Text shown:
GOVERNMENT funding for upskilling and reskilling and collaboration among agencies are needed to address the Philippine job market’s skills gap and job mismatch issues, an Accenture official said.
Ambe C. Tierro, country managing director at Accenture Philippines, said that the government can help address the talent gap, particularly in technology, if it provided more funding for reskilling and upskilling.
“It will be funding for more upskilling and reskilling, just like when we previously got support for healthcare business process outsourcing (BPO),” Ms. Tierro said at a Michael Page and Page Executive Philippines forum on Wednesday.
“I think the continuous funding and also getting bigger funding will be helpful, and I don’t think that is a personal thing; the information technology and business process management (IT-BPM) industry, at a scale, is advocating for more funding for skilling,” she added.
She said that the private sector mostly shoulders the cost of reskilling and upskilling as technology evolves.
Grace M. David, chief executive officer at EdTech company Edukasyon.PH, said that the conversation should be focused on talent development rather than job creation.
“Before the pandemic, only half of our college graduates entered the workforce, and only half of those who entered the workforce actually practiced what they studied,” Ms. David said.

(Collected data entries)
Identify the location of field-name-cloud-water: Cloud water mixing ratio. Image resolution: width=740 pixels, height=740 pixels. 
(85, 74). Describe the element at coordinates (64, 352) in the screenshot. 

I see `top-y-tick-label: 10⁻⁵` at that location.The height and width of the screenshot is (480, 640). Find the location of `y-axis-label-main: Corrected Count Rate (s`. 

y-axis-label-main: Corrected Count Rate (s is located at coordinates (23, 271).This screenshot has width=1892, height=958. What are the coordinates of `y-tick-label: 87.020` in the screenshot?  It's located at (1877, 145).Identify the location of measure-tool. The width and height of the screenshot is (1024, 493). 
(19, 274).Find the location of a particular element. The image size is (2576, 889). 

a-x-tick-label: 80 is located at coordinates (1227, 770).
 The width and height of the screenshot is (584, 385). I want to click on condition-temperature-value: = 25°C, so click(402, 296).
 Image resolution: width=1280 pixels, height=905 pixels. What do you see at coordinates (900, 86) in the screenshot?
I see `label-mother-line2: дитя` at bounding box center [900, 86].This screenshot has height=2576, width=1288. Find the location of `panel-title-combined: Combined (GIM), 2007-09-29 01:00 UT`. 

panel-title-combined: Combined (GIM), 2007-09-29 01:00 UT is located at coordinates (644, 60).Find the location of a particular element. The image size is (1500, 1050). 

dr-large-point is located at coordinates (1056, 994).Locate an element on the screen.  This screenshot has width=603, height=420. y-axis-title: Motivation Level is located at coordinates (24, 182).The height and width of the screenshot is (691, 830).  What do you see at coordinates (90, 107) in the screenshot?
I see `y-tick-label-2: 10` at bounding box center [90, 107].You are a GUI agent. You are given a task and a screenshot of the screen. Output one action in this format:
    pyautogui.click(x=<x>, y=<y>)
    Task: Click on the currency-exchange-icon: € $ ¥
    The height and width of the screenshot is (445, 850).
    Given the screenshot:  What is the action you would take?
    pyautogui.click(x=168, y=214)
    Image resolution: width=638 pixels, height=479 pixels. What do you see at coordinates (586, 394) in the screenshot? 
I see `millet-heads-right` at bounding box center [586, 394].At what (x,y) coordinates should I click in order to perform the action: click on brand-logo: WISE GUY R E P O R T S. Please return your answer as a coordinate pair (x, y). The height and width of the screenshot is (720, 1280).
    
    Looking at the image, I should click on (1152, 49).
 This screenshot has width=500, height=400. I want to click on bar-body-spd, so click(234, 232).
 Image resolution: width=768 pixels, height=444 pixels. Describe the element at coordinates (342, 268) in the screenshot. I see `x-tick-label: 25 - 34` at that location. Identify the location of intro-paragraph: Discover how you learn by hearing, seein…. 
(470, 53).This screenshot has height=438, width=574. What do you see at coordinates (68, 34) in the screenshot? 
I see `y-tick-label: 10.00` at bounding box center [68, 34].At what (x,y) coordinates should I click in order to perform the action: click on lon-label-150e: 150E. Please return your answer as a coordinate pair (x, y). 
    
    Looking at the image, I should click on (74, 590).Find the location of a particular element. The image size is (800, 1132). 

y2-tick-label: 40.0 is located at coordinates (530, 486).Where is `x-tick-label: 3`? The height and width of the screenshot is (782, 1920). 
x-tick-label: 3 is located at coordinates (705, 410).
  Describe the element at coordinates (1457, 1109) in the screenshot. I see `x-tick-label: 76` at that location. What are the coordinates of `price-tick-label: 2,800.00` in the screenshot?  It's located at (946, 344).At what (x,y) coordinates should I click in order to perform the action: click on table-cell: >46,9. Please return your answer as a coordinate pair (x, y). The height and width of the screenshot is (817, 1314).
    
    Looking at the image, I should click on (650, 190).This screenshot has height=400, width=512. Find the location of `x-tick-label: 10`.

Activity list:
**A)** According to the article on the Philippine skills gap, who mostly bears the cost of reskilling and upskilling as technology evolves?
**B)** Please quote the article on the Philippine skills gap between "Grace M. David, chief" and "Ms. David said.", inclusive.

Solutions per task:
**A)** The private sector mostly bears that cost.

**B)**
Grace M. David, chief executive officer at EdTech company Edukasyon.PH, said that the conversation should be focused on talent development rather than job creation.
“Before the pandemic, only half of our college graduates entered the workforce, and only half of those who entered the workforce actually practiced what they studied,” Ms. David said.